Assignment: Parallel Lettercount

Assigned
  • February 27, 2019
Due
  • March 6, 2019 by 10:30pm

Overview

For this assignment, you will write a parallel program that counts how many times each of the 26 letters of the alphabet occurs in an input file. The program can ignore all non-alphabetic characters, but should count both uppercase and lowercase versions of the same letter together. Your program must be able to run with one, two, four, or eight threads, depending on a command line parameter.

To run the program, use the command ./lettercount <N> <input file>, where <N> is a placeholder for the number of threads and <input file> is a path to a text file the program should process.

The starter code for this assignment already includes code to read the number of threads and the input file from the command line. This code uses the mmap function to load the file into memory, so you can access it like a normal array of bytes and let the OS do the work of accessing the file behind the scenes. See the examples below for more detail on how the program should run.

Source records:
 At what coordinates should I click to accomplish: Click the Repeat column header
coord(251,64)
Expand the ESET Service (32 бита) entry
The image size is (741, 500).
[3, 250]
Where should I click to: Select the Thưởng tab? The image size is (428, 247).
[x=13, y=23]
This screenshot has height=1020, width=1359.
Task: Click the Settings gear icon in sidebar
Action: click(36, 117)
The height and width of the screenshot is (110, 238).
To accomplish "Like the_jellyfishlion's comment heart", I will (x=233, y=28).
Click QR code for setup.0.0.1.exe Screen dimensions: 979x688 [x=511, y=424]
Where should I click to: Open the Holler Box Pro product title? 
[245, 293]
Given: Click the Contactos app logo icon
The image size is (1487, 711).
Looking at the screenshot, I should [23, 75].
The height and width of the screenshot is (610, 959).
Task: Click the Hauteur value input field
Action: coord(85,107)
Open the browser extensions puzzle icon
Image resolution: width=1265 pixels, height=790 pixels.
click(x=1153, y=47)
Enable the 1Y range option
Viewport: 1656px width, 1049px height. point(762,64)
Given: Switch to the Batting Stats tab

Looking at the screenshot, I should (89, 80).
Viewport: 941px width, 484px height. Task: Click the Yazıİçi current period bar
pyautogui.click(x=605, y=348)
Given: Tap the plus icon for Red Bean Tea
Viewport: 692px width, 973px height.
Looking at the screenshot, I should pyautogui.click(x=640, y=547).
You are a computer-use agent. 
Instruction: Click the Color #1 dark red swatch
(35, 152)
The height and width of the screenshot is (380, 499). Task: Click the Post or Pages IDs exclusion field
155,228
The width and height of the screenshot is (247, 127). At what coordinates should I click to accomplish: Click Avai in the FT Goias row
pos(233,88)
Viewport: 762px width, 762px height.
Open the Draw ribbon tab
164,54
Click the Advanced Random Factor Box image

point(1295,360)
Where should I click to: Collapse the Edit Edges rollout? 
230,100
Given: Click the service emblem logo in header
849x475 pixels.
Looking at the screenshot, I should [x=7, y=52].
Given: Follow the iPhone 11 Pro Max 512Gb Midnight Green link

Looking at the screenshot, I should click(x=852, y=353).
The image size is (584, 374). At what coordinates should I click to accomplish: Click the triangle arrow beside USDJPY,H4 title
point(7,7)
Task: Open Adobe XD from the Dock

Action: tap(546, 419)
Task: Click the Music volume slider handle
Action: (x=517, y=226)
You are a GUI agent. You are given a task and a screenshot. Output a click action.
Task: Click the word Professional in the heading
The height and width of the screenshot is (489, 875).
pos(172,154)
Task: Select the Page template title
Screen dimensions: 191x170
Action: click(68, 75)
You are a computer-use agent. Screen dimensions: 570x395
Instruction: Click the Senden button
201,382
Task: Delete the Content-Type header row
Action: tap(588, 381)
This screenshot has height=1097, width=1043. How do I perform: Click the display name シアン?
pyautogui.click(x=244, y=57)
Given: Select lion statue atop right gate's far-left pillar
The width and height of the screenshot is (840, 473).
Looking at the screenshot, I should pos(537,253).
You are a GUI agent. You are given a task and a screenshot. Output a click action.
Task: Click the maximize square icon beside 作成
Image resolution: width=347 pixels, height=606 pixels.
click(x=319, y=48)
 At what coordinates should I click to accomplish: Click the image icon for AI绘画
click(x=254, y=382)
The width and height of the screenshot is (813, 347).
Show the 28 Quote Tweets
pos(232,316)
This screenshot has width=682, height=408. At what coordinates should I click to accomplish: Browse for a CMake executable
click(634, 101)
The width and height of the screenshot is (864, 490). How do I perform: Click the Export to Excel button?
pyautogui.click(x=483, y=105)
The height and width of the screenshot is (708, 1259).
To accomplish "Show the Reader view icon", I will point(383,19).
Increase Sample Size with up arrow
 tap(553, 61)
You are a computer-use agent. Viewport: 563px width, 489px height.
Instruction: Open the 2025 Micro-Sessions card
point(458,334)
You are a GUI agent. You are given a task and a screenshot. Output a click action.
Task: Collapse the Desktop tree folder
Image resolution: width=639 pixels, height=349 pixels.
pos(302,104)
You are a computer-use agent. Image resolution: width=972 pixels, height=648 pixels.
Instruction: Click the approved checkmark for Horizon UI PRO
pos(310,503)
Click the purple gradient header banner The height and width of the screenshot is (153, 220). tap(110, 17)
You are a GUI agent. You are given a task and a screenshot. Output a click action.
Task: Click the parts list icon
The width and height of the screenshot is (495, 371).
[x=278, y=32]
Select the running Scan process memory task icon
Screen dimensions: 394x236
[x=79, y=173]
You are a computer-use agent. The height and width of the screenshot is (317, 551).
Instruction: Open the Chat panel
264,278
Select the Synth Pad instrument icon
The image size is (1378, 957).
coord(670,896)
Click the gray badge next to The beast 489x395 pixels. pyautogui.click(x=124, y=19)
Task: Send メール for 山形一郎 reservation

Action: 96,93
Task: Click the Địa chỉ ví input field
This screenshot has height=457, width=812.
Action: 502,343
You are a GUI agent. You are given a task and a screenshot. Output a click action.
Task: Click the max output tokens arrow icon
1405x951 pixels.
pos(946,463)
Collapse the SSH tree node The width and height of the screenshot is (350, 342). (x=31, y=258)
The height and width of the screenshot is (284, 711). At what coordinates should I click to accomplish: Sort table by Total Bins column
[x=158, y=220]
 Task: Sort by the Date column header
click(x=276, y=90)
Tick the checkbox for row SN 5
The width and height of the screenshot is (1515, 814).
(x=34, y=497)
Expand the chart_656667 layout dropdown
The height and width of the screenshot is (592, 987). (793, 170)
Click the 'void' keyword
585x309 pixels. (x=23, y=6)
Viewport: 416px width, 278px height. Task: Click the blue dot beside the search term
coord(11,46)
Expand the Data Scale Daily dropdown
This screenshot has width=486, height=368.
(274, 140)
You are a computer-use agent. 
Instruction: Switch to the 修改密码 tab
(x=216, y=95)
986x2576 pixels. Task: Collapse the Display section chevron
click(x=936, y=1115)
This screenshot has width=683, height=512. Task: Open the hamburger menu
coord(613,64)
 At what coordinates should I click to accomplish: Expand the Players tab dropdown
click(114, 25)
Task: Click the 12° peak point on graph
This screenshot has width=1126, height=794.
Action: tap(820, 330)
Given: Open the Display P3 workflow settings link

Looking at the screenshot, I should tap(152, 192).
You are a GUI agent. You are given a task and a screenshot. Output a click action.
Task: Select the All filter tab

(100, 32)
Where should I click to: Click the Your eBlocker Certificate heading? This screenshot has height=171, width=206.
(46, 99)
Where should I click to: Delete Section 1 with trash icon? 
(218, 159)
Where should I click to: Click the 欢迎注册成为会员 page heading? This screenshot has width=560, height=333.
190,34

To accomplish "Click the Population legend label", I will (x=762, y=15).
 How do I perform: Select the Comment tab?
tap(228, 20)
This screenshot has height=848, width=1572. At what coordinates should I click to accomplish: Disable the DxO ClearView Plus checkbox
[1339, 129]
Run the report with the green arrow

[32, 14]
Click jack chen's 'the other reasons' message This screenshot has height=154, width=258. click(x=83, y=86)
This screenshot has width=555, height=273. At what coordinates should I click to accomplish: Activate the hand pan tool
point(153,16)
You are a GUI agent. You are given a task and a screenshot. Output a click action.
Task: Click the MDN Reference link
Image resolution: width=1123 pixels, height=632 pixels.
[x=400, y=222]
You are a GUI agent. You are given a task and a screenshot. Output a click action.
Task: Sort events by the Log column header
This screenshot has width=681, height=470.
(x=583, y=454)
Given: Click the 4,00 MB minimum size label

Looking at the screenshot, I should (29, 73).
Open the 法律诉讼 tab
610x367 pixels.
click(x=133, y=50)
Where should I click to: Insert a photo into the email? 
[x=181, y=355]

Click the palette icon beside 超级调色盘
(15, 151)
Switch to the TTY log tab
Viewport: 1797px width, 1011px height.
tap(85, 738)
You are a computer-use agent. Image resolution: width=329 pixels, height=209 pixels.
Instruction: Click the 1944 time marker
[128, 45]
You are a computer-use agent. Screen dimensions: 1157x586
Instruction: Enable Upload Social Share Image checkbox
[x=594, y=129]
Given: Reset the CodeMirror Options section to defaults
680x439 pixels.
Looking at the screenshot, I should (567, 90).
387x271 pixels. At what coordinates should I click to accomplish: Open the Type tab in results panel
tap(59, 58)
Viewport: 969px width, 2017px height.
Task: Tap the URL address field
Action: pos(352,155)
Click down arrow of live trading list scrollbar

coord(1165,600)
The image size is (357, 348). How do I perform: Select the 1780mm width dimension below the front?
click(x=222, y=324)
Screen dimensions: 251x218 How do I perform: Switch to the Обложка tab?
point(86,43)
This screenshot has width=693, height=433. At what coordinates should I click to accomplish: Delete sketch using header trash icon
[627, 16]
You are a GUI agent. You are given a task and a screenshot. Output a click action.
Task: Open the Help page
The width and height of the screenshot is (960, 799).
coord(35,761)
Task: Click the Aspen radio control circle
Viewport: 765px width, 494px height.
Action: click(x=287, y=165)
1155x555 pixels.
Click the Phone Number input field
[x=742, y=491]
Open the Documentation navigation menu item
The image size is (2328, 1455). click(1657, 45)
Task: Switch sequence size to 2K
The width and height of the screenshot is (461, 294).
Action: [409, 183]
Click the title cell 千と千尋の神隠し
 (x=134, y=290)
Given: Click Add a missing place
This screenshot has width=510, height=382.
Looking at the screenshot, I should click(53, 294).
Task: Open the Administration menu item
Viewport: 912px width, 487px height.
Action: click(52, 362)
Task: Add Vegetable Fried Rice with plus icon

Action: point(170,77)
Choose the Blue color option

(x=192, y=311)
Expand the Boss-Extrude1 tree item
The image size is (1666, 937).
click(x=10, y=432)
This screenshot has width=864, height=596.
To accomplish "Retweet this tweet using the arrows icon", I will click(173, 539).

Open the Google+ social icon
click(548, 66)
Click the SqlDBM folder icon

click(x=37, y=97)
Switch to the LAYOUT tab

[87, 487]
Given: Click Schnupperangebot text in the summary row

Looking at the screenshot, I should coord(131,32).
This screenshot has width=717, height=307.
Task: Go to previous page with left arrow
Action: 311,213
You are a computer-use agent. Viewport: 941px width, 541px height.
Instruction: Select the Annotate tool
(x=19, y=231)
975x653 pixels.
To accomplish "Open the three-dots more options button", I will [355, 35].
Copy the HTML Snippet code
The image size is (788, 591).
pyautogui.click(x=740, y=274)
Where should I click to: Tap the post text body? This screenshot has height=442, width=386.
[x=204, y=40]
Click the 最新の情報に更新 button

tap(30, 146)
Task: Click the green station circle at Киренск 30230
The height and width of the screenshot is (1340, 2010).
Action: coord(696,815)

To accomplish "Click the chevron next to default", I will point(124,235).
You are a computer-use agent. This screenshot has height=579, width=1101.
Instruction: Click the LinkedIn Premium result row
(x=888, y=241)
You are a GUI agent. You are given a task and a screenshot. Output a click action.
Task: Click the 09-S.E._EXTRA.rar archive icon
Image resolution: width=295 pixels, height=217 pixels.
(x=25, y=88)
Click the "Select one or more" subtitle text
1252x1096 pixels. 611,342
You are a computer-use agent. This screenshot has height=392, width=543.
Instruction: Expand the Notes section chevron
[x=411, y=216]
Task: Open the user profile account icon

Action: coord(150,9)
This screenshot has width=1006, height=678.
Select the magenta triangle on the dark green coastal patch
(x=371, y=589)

AIM OF THE EXERCISE
In the lettercount assignment, how would you say this sentence in Spanish: "The program can ignore all non-alphabetic characters, but should count both uppercase and lowercase versions of the same letter together."

PROBLEM SOLUTION
El programa puede ignorar todos los caracteres no alfabéticos, pero debe contar juntas las versiones en mayúscula y en minúscula de una misma letra.